:: Information
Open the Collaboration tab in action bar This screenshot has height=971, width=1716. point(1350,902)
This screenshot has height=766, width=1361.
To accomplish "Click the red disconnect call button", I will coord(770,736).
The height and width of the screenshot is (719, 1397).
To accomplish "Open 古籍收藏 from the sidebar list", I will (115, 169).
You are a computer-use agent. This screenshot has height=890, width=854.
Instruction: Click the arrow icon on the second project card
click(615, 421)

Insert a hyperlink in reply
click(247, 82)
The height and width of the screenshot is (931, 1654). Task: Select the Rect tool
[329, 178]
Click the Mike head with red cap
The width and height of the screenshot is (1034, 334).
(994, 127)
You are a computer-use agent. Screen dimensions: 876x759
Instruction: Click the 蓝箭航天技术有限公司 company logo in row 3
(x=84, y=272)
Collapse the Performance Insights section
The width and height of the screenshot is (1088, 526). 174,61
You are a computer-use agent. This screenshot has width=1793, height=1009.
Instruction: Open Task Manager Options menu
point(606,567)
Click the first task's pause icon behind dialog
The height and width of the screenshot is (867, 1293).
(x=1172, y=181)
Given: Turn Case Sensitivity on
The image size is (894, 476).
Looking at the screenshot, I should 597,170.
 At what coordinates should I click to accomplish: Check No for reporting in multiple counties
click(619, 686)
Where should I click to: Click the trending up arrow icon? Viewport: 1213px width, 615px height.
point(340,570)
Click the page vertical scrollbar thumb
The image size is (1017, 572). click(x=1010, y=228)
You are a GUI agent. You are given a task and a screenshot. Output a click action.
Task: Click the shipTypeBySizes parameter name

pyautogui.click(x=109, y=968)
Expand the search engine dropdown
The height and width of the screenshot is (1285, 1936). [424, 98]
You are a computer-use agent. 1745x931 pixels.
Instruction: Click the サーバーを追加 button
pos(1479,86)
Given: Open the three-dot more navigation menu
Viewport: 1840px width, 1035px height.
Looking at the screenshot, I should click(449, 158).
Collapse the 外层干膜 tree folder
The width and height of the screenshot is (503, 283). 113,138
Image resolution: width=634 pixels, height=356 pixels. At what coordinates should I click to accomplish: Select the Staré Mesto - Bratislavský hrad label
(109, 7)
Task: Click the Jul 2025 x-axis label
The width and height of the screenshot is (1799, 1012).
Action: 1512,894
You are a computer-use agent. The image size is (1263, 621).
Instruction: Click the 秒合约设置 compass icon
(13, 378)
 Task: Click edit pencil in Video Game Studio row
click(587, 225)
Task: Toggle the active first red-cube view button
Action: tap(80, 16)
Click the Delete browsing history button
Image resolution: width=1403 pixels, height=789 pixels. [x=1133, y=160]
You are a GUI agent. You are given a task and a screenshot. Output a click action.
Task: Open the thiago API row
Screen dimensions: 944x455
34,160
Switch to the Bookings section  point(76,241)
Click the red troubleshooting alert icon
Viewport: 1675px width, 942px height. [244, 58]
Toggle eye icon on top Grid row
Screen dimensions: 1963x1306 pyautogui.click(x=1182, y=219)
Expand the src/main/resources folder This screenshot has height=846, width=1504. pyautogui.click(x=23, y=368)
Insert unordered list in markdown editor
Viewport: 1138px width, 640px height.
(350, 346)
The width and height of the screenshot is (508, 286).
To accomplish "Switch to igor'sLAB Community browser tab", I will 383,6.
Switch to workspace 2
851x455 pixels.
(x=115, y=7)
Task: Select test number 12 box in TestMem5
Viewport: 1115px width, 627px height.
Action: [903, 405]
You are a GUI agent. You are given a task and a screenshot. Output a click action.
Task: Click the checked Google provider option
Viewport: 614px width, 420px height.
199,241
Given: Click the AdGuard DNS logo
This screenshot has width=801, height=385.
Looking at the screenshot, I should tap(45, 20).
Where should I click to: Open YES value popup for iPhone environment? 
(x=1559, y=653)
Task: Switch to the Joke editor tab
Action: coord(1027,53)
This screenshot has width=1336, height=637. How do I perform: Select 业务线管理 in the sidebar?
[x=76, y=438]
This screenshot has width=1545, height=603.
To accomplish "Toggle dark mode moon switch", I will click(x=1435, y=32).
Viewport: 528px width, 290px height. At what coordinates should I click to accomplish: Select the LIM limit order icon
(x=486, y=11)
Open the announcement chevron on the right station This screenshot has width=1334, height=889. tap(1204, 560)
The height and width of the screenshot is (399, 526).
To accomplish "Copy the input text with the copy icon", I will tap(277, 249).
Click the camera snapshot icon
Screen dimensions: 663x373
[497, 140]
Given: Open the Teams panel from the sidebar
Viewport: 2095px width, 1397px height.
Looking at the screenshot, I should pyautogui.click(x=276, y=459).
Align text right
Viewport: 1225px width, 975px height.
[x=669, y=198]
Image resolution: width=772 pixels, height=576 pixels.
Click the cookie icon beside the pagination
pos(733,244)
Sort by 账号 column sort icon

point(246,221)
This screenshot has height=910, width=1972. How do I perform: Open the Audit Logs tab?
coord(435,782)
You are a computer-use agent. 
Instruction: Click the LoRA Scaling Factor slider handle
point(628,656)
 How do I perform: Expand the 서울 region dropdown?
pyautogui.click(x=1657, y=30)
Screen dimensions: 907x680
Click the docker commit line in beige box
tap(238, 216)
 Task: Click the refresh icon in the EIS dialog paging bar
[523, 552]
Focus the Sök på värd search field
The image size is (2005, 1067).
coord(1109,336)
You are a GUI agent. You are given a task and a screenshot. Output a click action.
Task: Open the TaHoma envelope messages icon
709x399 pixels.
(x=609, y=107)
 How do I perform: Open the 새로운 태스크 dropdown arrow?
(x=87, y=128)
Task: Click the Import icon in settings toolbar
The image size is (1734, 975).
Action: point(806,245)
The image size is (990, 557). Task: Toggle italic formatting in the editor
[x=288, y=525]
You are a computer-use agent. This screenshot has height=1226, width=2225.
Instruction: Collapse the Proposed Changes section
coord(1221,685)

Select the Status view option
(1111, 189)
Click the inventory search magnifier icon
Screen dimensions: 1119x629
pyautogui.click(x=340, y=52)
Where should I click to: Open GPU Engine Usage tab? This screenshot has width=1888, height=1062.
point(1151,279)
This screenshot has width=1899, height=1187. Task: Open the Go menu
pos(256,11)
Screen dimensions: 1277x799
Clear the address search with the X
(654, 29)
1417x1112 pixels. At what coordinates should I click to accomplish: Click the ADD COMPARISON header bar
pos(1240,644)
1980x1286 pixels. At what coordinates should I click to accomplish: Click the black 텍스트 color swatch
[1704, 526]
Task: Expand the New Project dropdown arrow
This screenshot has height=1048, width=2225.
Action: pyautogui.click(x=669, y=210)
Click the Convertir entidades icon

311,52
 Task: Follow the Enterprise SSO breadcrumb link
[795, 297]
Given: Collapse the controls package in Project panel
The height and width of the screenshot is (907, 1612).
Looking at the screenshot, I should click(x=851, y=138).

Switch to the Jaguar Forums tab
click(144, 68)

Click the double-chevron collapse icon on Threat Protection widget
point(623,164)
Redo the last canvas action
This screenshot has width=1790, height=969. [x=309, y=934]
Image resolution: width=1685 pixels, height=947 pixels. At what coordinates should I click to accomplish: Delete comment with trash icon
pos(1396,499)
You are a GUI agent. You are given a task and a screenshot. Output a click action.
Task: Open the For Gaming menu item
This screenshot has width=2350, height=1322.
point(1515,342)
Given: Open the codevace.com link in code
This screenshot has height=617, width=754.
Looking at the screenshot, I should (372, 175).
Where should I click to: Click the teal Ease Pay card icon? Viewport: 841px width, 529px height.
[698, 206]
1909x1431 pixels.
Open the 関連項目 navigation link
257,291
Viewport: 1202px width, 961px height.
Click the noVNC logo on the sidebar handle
::::
Problem to solve:
Produce the entries again, character for character.

Answer section:
Open the Collaboration tab in action bar This screenshot has height=971, width=1716. point(1350,902)
This screenshot has height=766, width=1361.
To accomplish "Click the red disconnect call button", I will coord(770,736).
The height and width of the screenshot is (719, 1397).
To accomplish "Open 古籍收藏 from the sidebar list", I will (115, 169).
You are a computer-use agent. This screenshot has height=890, width=854.
Instruction: Click the arrow icon on the second project card
click(615, 421)

Insert a hyperlink in reply
click(247, 82)
The height and width of the screenshot is (931, 1654). Task: Select the Rect tool
[329, 178]
Click the Mike head with red cap
The width and height of the screenshot is (1034, 334).
(994, 127)
You are a computer-use agent. Screen dimensions: 876x759
Instruction: Click the 蓝箭航天技术有限公司 company logo in row 3
(x=84, y=272)
Collapse the Performance Insights section
The width and height of the screenshot is (1088, 526). 174,61
You are a computer-use agent. This screenshot has width=1793, height=1009.
Instruction: Open Task Manager Options menu
point(606,567)
Click the first task's pause icon behind dialog
The height and width of the screenshot is (867, 1293).
(x=1172, y=181)
Given: Turn Case Sensitivity on
The image size is (894, 476).
Looking at the screenshot, I should 597,170.
 At what coordinates should I click to accomplish: Check No for reporting in multiple counties
click(619, 686)
Where should I click to: Click the trending up arrow icon? Viewport: 1213px width, 615px height.
point(340,570)
Click the page vertical scrollbar thumb
The image size is (1017, 572). click(x=1010, y=228)
You are a GUI agent. You are given a task and a screenshot. Output a click action.
Task: Click the shipTypeBySizes parameter name

pyautogui.click(x=109, y=968)
Expand the search engine dropdown
The height and width of the screenshot is (1285, 1936). [424, 98]
You are a computer-use agent. 1745x931 pixels.
Instruction: Click the サーバーを追加 button
pos(1479,86)
Given: Open the three-dot more navigation menu
Viewport: 1840px width, 1035px height.
Looking at the screenshot, I should click(449, 158).
Collapse the 外层干膜 tree folder
The width and height of the screenshot is (503, 283). 113,138
Image resolution: width=634 pixels, height=356 pixels. At what coordinates should I click to accomplish: Select the Staré Mesto - Bratislavský hrad label
(109, 7)
Task: Click the Jul 2025 x-axis label
The width and height of the screenshot is (1799, 1012).
Action: 1512,894
You are a computer-use agent. The image size is (1263, 621).
Instruction: Click the 秒合约设置 compass icon
(13, 378)
 Task: Click edit pencil in Video Game Studio row
click(587, 225)
Task: Toggle the active first red-cube view button
Action: tap(80, 16)
Click the Delete browsing history button
Image resolution: width=1403 pixels, height=789 pixels. [x=1133, y=160]
You are a GUI agent. You are given a task and a screenshot. Output a click action.
Task: Open the thiago API row
Screen dimensions: 944x455
34,160
Switch to the Bookings section  point(76,241)
Click the red troubleshooting alert icon
Viewport: 1675px width, 942px height. [244, 58]
Toggle eye icon on top Grid row
Screen dimensions: 1963x1306 pyautogui.click(x=1182, y=219)
Expand the src/main/resources folder This screenshot has height=846, width=1504. pyautogui.click(x=23, y=368)
Insert unordered list in markdown editor
Viewport: 1138px width, 640px height.
(350, 346)
The width and height of the screenshot is (508, 286).
To accomplish "Switch to igor'sLAB Community browser tab", I will 383,6.
Switch to workspace 2
851x455 pixels.
(x=115, y=7)
Task: Select test number 12 box in TestMem5
Viewport: 1115px width, 627px height.
Action: [903, 405]
You are a GUI agent. You are given a task and a screenshot. Output a click action.
Task: Click the checked Google provider option
Viewport: 614px width, 420px height.
199,241
Given: Click the AdGuard DNS logo
This screenshot has width=801, height=385.
Looking at the screenshot, I should tap(45, 20).
Where should I click to: Open YES value popup for iPhone environment? 
(x=1559, y=653)
Task: Switch to the Joke editor tab
Action: coord(1027,53)
This screenshot has width=1336, height=637. How do I perform: Select 业务线管理 in the sidebar?
[x=76, y=438]
This screenshot has width=1545, height=603.
To accomplish "Toggle dark mode moon switch", I will click(x=1435, y=32).
Viewport: 528px width, 290px height. At what coordinates should I click to accomplish: Select the LIM limit order icon
(x=486, y=11)
Open the announcement chevron on the right station This screenshot has width=1334, height=889. tap(1204, 560)
The height and width of the screenshot is (399, 526).
To accomplish "Copy the input text with the copy icon", I will tap(277, 249).
Click the camera snapshot icon
Screen dimensions: 663x373
[497, 140]
Given: Open the Teams panel from the sidebar
Viewport: 2095px width, 1397px height.
Looking at the screenshot, I should pyautogui.click(x=276, y=459).
Align text right
Viewport: 1225px width, 975px height.
[x=669, y=198]
Image resolution: width=772 pixels, height=576 pixels.
Click the cookie icon beside the pagination
pos(733,244)
Sort by 账号 column sort icon

point(246,221)
This screenshot has height=910, width=1972. How do I perform: Open the Audit Logs tab?
coord(435,782)
You are a computer-use agent. 
Instruction: Click the LoRA Scaling Factor slider handle
point(628,656)
 How do I perform: Expand the 서울 region dropdown?
pyautogui.click(x=1657, y=30)
Screen dimensions: 907x680
Click the docker commit line in beige box
tap(238, 216)
 Task: Click the refresh icon in the EIS dialog paging bar
[523, 552]
Focus the Sök på värd search field
The image size is (2005, 1067).
coord(1109,336)
You are a GUI agent. You are given a task and a screenshot. Output a click action.
Task: Open the TaHoma envelope messages icon
709x399 pixels.
(x=609, y=107)
 How do I perform: Open the 새로운 태스크 dropdown arrow?
(x=87, y=128)
Task: Click the Import icon in settings toolbar
The image size is (1734, 975).
Action: point(806,245)
The image size is (990, 557). Task: Toggle italic formatting in the editor
[x=288, y=525]
You are a computer-use agent. This screenshot has height=1226, width=2225.
Instruction: Collapse the Proposed Changes section
coord(1221,685)

Select the Status view option
(1111, 189)
Click the inventory search magnifier icon
Screen dimensions: 1119x629
pyautogui.click(x=340, y=52)
Where should I click to: Open GPU Engine Usage tab? This screenshot has width=1888, height=1062.
point(1151,279)
This screenshot has width=1899, height=1187. Task: Open the Go menu
pos(256,11)
Screen dimensions: 1277x799
Clear the address search with the X
(654, 29)
1417x1112 pixels. At what coordinates should I click to accomplish: Click the ADD COMPARISON header bar
pos(1240,644)
1980x1286 pixels. At what coordinates should I click to accomplish: Click the black 텍스트 color swatch
[1704, 526]
Task: Expand the New Project dropdown arrow
This screenshot has height=1048, width=2225.
Action: pyautogui.click(x=669, y=210)
Click the Convertir entidades icon

311,52
 Task: Follow the Enterprise SSO breadcrumb link
[795, 297]
Given: Collapse the controls package in Project panel
The height and width of the screenshot is (907, 1612).
Looking at the screenshot, I should click(x=851, y=138).

Switch to the Jaguar Forums tab
click(144, 68)

Click the double-chevron collapse icon on Threat Protection widget
point(623,164)
Redo the last canvas action
This screenshot has width=1790, height=969. [x=309, y=934]
Image resolution: width=1685 pixels, height=947 pixels. At what coordinates should I click to accomplish: Delete comment with trash icon
pos(1396,499)
You are a GUI agent. You are given a task and a screenshot. Output a click action.
Task: Open the For Gaming menu item
This screenshot has width=2350, height=1322.
point(1515,342)
Given: Open the codevace.com link in code
This screenshot has height=617, width=754.
Looking at the screenshot, I should (372, 175).
Where should I click to: Click the teal Ease Pay card icon? Viewport: 841px width, 529px height.
[698, 206]
1909x1431 pixels.
Open the 関連項目 navigation link
257,291
Viewport: 1202px width, 961px height.
Click the noVNC logo on the sidebar handle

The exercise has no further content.